By user12611518 on Jan 14, 2005
Computer Input/Output (I/O) encompasses quite a wide range of things. At the highest level view, I/O starts just outside the "coherent" domain. The CPUs, system bus, memory and cache all have to stay in "sync" and maintain coherency. But somewhere there is at least one "bridge" which comes off the system bus and leads outward to the rest of the world. This bridge is the start of I/O. The bridge fills and drains memory to keep the CPU happily supplied for processing. This initial bridge probably leads to some slower bus which in turn leads to actual devices or bridges to even other buses. What we end up with is a multi-level hierarchy converting protocols, speeds and bandwidths until the chasm between CPUs to devices is spanned.
So, at the top of this hierarchy, we bump against the coherent domain. The non-coherent world though still encompasses too much. There is just too wide of a range of devices, characteristics and issues to talk about. We need to find the bottom edge of the I/O hierarchy. Conventionally, the border is found when we cross over into particular applications of I/O, such as Networking, Cluster Interconnects, Storage, Audio, Printing, etc. Of course, the borders are not so tidy, so you often find both "I/O guys" and "storage guys" talking about SCSI, etc. Likewise, these days you will find "network-like" characteristics in many new I/O systems.
It's these blurred lines which lead to many of the exciting possibilities in I/O that are being talked about today. I/O proper is not just the classic I/O busses like PCI and USB. It's also technologies like HyperTransport, InfiniBand, PCI-E and AS, which might span many levels of connection, going all the way from the chip, board, blade, box, rack and even up to the LAN.
As in many other areas of computer system design, there is a strong push to remove the specialized I/O technology in favor of a general purpose one. The motivation is to simplify and reduce cost. You can see this happening with PCI-E taking over both PCI and AGP. But since it's a cost motivated thing, it is often a question of competing volumes between the technologies.

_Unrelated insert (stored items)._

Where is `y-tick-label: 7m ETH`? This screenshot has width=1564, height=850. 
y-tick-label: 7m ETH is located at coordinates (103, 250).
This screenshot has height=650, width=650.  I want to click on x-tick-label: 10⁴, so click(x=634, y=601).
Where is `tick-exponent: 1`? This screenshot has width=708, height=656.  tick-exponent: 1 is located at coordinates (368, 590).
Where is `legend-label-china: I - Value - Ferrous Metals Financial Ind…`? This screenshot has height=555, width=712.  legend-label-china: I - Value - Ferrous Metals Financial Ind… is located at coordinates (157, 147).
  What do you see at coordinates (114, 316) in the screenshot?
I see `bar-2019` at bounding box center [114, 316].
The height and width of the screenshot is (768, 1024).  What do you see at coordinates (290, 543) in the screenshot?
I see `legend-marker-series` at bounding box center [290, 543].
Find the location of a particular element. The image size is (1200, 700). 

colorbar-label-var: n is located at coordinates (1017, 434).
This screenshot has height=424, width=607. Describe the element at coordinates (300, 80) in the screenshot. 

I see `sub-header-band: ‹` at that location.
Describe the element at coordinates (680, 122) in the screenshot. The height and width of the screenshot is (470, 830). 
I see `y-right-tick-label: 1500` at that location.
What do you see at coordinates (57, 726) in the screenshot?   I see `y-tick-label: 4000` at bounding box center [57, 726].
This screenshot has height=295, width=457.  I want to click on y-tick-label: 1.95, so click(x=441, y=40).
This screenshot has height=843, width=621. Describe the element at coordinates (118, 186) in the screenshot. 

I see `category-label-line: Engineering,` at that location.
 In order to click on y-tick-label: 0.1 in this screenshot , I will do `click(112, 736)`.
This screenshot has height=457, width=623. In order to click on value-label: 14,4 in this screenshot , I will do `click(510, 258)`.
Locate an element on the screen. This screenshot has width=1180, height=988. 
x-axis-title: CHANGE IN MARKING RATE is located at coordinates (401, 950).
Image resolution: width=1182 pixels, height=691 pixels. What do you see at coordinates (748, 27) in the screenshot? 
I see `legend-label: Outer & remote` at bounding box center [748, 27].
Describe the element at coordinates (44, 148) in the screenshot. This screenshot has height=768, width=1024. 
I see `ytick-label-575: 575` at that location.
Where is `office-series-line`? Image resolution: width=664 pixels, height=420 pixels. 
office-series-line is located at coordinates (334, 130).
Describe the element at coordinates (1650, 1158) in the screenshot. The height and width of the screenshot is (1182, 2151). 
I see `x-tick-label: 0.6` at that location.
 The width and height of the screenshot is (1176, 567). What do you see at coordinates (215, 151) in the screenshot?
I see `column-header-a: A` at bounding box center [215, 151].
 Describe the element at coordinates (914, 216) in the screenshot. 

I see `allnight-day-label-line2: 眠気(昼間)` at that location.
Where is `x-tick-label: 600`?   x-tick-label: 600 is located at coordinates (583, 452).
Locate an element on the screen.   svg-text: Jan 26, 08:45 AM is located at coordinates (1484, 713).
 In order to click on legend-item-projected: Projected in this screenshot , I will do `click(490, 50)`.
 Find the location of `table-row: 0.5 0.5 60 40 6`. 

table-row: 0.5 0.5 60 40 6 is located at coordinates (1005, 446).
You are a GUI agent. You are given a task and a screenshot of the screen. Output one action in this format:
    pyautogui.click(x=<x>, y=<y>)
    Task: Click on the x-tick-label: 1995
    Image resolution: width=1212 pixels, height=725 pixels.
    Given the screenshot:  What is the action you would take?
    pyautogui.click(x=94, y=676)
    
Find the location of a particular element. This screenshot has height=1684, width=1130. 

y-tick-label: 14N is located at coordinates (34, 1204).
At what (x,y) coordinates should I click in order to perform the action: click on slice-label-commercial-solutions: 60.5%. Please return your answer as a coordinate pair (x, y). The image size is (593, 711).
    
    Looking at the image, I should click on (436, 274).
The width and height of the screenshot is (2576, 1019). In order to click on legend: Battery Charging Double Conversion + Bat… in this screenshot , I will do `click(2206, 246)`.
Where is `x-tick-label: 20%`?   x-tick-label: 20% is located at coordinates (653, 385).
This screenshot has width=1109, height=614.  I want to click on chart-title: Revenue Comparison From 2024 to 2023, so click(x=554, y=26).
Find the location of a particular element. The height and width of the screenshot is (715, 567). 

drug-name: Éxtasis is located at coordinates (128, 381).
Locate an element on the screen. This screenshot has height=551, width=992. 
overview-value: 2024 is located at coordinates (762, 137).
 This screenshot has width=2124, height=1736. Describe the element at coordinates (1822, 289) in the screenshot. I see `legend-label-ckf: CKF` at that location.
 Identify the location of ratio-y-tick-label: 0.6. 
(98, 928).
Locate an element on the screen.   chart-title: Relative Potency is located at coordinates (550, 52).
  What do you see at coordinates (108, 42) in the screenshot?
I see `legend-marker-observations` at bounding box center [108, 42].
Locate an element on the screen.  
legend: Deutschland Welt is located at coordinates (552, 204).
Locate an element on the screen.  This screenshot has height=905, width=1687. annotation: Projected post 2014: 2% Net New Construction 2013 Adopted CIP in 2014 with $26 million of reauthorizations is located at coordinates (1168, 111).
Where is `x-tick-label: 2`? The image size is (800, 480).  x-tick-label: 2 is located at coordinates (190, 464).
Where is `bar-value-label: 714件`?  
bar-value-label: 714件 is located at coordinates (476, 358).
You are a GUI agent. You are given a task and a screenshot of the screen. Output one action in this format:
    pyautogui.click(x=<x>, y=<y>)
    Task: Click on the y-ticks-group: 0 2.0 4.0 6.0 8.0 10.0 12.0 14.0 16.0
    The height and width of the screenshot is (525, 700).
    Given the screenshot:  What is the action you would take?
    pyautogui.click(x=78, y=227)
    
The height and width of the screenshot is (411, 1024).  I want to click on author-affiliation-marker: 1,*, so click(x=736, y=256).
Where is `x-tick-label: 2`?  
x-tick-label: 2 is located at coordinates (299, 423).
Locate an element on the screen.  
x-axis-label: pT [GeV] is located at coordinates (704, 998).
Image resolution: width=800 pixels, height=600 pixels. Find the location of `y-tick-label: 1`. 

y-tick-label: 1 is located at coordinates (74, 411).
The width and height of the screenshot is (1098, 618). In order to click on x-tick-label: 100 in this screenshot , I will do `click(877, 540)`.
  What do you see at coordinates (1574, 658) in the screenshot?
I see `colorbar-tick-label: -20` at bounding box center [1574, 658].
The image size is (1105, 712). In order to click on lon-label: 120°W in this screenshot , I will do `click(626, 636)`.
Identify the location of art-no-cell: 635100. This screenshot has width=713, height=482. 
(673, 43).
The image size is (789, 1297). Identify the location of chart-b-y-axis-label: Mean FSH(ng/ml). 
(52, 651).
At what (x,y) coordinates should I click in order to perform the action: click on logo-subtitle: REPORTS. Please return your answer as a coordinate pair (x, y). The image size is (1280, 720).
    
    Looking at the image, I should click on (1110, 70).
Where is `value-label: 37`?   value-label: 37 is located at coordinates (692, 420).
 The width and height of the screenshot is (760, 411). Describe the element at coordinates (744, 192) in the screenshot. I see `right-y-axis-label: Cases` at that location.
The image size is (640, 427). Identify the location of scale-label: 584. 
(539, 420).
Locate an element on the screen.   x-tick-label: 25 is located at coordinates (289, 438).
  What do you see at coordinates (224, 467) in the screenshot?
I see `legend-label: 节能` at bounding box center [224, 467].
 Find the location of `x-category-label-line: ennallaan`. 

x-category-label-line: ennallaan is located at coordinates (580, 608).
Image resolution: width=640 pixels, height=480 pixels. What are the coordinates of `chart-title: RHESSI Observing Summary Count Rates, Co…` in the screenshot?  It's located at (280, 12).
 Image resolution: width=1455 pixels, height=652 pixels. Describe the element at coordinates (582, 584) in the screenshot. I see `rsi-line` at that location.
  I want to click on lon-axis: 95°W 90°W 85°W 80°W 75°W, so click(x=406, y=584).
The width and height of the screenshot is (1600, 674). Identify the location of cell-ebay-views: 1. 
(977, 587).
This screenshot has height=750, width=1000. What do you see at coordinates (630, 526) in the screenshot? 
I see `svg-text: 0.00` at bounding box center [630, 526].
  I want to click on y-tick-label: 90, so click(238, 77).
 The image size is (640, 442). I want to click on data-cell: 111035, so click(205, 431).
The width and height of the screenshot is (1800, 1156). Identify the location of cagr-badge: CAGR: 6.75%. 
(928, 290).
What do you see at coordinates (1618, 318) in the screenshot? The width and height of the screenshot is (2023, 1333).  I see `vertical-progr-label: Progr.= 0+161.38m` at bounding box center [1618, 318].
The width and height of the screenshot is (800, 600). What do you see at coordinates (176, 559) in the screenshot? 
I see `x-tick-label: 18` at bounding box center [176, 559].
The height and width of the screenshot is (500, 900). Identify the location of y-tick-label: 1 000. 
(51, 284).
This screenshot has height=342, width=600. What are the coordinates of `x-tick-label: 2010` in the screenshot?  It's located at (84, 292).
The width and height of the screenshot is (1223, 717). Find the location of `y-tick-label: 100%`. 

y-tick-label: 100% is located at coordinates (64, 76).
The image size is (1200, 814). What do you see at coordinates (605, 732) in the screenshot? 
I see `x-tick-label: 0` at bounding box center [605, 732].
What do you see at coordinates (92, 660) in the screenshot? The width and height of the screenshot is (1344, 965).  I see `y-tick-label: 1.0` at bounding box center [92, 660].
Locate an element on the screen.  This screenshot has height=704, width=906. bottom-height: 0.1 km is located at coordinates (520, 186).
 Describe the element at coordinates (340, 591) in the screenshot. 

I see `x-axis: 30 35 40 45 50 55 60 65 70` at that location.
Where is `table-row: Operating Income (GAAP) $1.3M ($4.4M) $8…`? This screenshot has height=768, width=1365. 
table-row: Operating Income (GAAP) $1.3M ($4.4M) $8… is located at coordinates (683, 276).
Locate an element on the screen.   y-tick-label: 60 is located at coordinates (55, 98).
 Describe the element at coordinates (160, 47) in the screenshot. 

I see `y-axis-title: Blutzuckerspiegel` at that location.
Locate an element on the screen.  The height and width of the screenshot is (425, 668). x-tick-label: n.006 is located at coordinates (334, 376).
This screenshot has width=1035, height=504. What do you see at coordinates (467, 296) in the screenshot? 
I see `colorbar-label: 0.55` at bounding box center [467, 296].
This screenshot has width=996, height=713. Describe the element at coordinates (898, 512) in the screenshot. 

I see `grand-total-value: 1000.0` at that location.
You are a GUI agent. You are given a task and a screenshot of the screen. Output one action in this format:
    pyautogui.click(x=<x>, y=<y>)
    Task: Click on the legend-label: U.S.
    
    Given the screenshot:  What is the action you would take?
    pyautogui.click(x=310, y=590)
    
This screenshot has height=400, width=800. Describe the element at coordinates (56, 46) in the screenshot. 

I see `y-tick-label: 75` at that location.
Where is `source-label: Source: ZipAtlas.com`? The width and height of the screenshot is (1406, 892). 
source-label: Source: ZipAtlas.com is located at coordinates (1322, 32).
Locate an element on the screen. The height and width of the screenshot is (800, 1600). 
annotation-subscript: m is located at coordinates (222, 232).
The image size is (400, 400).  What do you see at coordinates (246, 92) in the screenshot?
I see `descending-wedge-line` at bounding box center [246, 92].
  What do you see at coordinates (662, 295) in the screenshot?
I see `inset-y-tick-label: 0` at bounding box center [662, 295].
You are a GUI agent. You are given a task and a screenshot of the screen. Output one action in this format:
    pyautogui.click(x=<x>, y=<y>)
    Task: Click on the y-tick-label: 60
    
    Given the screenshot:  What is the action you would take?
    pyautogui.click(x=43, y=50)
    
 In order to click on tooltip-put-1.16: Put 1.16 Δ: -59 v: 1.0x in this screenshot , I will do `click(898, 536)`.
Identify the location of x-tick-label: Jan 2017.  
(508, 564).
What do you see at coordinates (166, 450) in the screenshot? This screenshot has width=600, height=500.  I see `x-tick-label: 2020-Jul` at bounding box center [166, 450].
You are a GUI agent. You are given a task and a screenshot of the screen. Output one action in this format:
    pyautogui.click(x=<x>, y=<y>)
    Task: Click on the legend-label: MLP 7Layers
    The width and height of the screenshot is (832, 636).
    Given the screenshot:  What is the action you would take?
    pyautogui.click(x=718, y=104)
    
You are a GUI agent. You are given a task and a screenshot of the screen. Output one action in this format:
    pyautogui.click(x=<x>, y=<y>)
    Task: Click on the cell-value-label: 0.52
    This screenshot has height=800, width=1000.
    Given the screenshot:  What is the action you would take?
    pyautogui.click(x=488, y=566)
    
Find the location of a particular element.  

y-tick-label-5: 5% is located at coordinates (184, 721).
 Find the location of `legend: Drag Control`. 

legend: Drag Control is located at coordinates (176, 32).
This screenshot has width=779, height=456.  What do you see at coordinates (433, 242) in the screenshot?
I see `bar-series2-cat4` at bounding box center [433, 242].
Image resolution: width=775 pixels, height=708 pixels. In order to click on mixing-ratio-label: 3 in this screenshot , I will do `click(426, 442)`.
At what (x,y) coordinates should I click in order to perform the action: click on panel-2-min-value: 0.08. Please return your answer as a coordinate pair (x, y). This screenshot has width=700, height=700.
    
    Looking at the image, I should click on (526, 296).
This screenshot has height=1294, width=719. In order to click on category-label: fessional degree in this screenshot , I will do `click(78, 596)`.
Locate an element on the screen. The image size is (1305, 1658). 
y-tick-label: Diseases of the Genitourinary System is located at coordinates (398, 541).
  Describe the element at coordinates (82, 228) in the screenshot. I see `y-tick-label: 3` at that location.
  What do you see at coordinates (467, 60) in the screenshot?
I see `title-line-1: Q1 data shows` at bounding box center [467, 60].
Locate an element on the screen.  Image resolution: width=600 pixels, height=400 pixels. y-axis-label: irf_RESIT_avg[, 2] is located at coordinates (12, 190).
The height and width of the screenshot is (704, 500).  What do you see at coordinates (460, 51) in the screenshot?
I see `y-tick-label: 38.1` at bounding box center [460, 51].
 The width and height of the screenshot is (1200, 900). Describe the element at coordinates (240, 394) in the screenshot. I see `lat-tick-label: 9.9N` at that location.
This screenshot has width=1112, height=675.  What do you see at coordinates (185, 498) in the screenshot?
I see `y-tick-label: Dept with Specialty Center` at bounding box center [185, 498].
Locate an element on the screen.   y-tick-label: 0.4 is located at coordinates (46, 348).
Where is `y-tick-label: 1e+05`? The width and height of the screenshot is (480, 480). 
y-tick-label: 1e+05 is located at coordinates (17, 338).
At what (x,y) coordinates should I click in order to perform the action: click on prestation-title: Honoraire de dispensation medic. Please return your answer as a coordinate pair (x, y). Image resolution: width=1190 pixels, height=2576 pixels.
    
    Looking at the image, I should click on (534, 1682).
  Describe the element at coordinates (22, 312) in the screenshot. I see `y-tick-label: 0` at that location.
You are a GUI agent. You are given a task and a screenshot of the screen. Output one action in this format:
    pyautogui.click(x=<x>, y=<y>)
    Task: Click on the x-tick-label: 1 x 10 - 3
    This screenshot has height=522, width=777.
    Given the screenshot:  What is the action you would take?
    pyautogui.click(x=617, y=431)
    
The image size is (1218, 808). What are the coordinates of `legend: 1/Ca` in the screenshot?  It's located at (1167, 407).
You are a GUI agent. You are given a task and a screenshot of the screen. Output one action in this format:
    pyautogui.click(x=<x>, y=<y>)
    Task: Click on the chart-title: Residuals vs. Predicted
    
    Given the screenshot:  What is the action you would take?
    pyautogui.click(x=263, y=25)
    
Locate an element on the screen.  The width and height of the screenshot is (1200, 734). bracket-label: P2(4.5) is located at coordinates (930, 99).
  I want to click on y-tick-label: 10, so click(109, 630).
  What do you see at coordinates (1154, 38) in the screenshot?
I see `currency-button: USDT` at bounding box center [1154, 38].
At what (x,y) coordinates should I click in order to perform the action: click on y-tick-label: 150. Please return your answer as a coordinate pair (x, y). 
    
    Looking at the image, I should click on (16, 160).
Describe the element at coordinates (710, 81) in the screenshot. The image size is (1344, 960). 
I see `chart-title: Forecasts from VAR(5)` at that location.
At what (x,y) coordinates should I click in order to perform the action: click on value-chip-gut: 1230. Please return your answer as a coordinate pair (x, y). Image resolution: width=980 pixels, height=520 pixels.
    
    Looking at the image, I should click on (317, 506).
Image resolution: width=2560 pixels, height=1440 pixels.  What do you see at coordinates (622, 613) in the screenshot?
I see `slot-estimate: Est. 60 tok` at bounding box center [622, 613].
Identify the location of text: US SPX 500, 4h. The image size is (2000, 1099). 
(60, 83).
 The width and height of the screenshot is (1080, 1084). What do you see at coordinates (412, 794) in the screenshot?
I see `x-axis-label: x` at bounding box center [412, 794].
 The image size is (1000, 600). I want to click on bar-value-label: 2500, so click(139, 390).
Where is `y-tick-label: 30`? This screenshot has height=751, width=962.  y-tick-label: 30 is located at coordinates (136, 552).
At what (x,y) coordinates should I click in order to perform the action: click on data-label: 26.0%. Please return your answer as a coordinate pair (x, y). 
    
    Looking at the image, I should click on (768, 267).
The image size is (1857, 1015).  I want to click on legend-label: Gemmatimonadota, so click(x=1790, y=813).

Witness how long it is taking USB to chip away at the remaining PC legacy I/O.
Another trend is the desire to virtualize and share I/O devices. Often, we find low utilization of resources, including I/O ones. Immediately, we think of consolidating a numbers to tasks onto a single system to increase the efficiency of resource utilization and ultimately reduce costs. But in collecting tasks together, we need to be sure they don't interfere with each other. Further, we don't want to complicate the applications that were already written. Can we make each application container (zone, partition, processor, domain, SMP, blade, etc.) only see what it needs and nothing else? Further, can we make the I/O system rapidly reconfigurable, so you can change the logical wiring of the system without touching the actual physical wiring?
In future postings, I hope to discuss these and other I/O issues.